How does AzOps attempt deletion of custom template?

flowchart TD
    A(((Invoke-AzOpsPush))) --> B[Validate Template
    filename.parameters.json]
    B -- Failed --> K[Skip]
    B -- Success --> C[Resolve template files]
    C -- No template found --> D
    C -- Found template
    filename.json --> D[Sort Templates
    Attempt locks before other resources]
    D --> E[(Process templates for deletion in series)]
    E -- Success ---> A
    E --> F([Identify resources within template by attempting a WhatIf deployment and gather returned resource ids])
    F --> G([Attempt resource deletion for each identified resource id])
    G -- Success ---> E
    G -- Fail --> H([If resource fails deletion, recursively retry deletion in different order])
    H -- Success ---> E
    H -- Fail --> I([For resources still failing deletion, collect them for a last deletion attempt, once all other templates are processed])
    I -- Success ---> A
    I --Fail --> J([If resource deletion still fails, module will log error and throw])
    J --Fail ---> A

Enable Deletion of Custom Template

Set the Core.CustomTemplateResourceDeletion value in settings.json to true.

AzOps - Push will now evaluate and attempt deletion of corresponding resource (from template) in Azure when a custom template is deleted.

Integration with AzOps Accelerator

The AzOps Accelerator pipelines (including Git Hub Actions & Azure Pipelines) incorporates the execution of resource deletion.

Conditional logic has been implemented to call Invoke-AzOpsPush with required change set in case of resource deletion operation, while existing logic without resource deletion remains same.

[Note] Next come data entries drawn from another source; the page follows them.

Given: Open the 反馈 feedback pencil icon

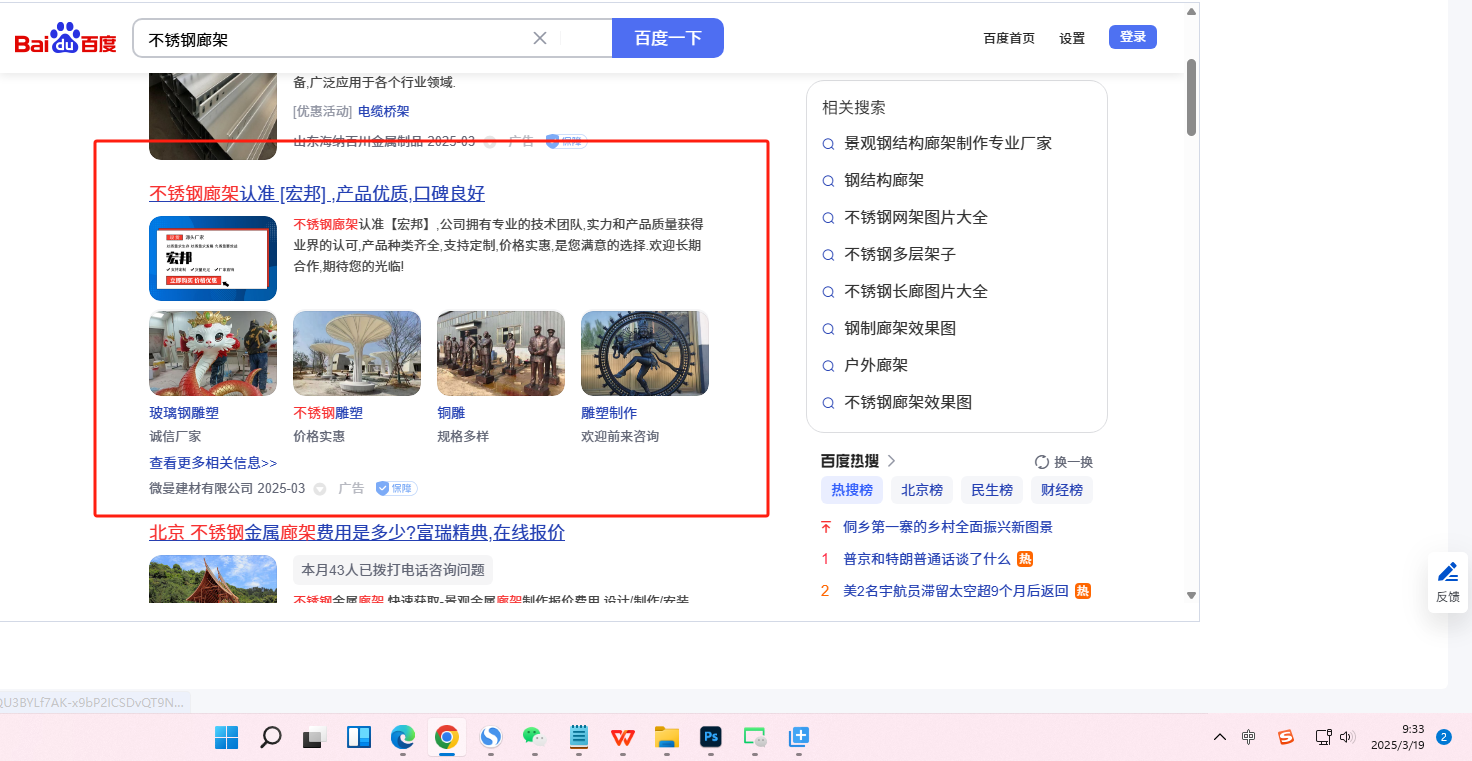Looking at the screenshot, I should 1447,573.
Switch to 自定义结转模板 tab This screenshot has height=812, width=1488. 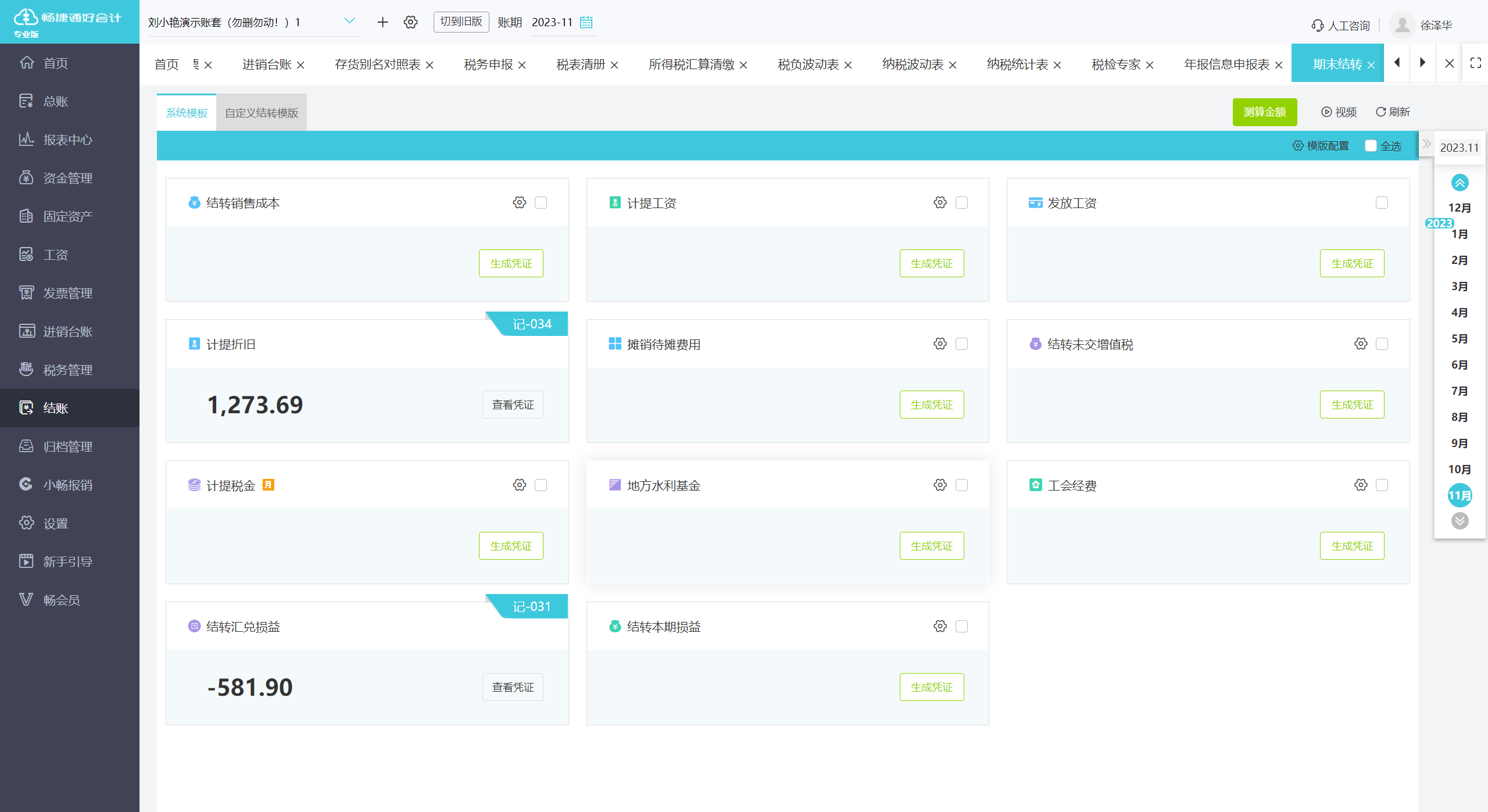pos(264,113)
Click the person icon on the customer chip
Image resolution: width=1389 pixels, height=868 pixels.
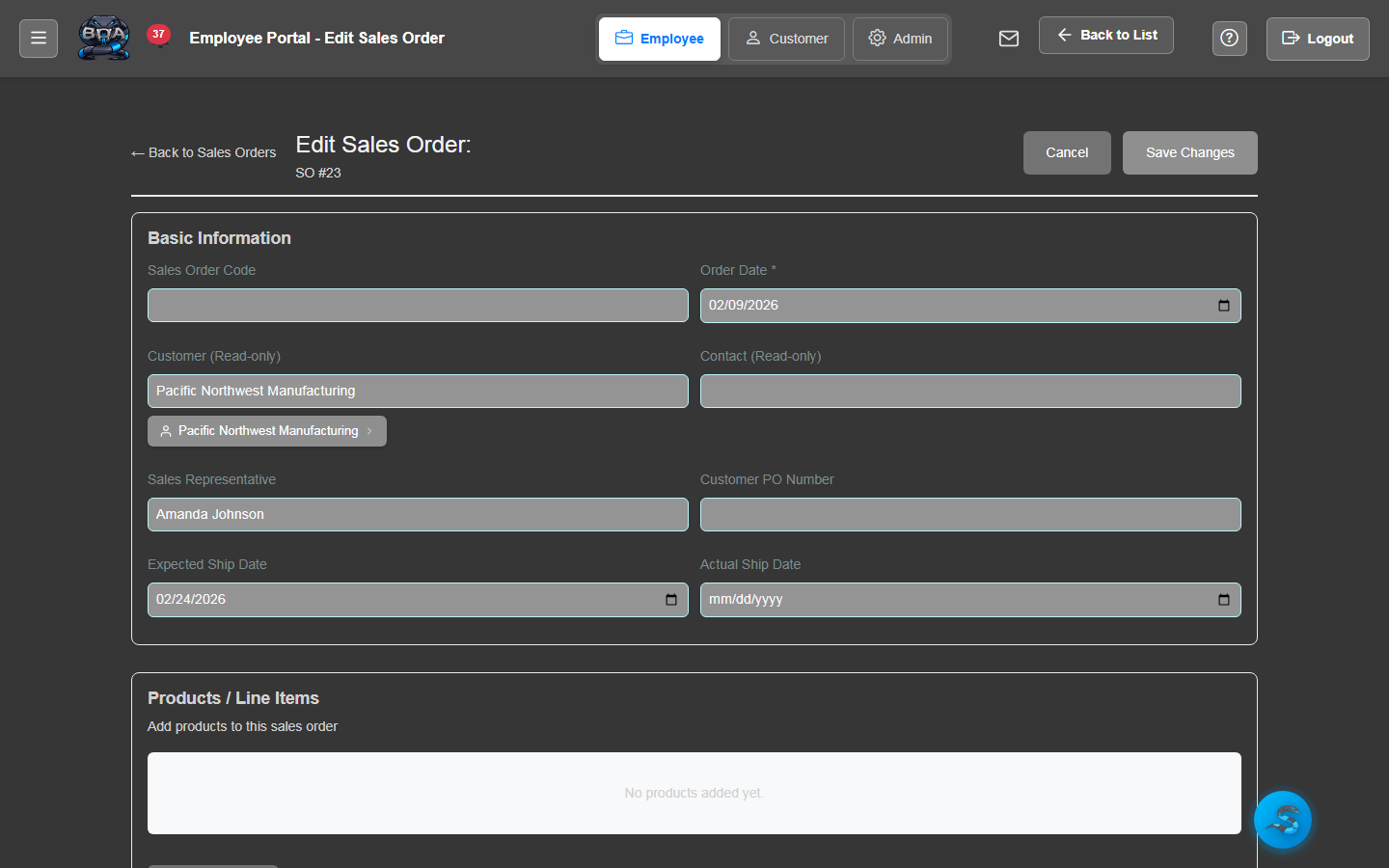tap(166, 430)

ResourceDeletion_Pipeline_logic

How to Add AzOps Resource Deletion to existing AzOps Push and Validate pipelines

Applicable to implementations created prior to AzOps release v1.6.0

  1. Update the AzOps - Push pipeline by copying content from the latest upstream push.yml file into your existing file.
  2. Update the AzOps - Validate pipeline by copying content from the latest upstream validate.yml file into your existing file.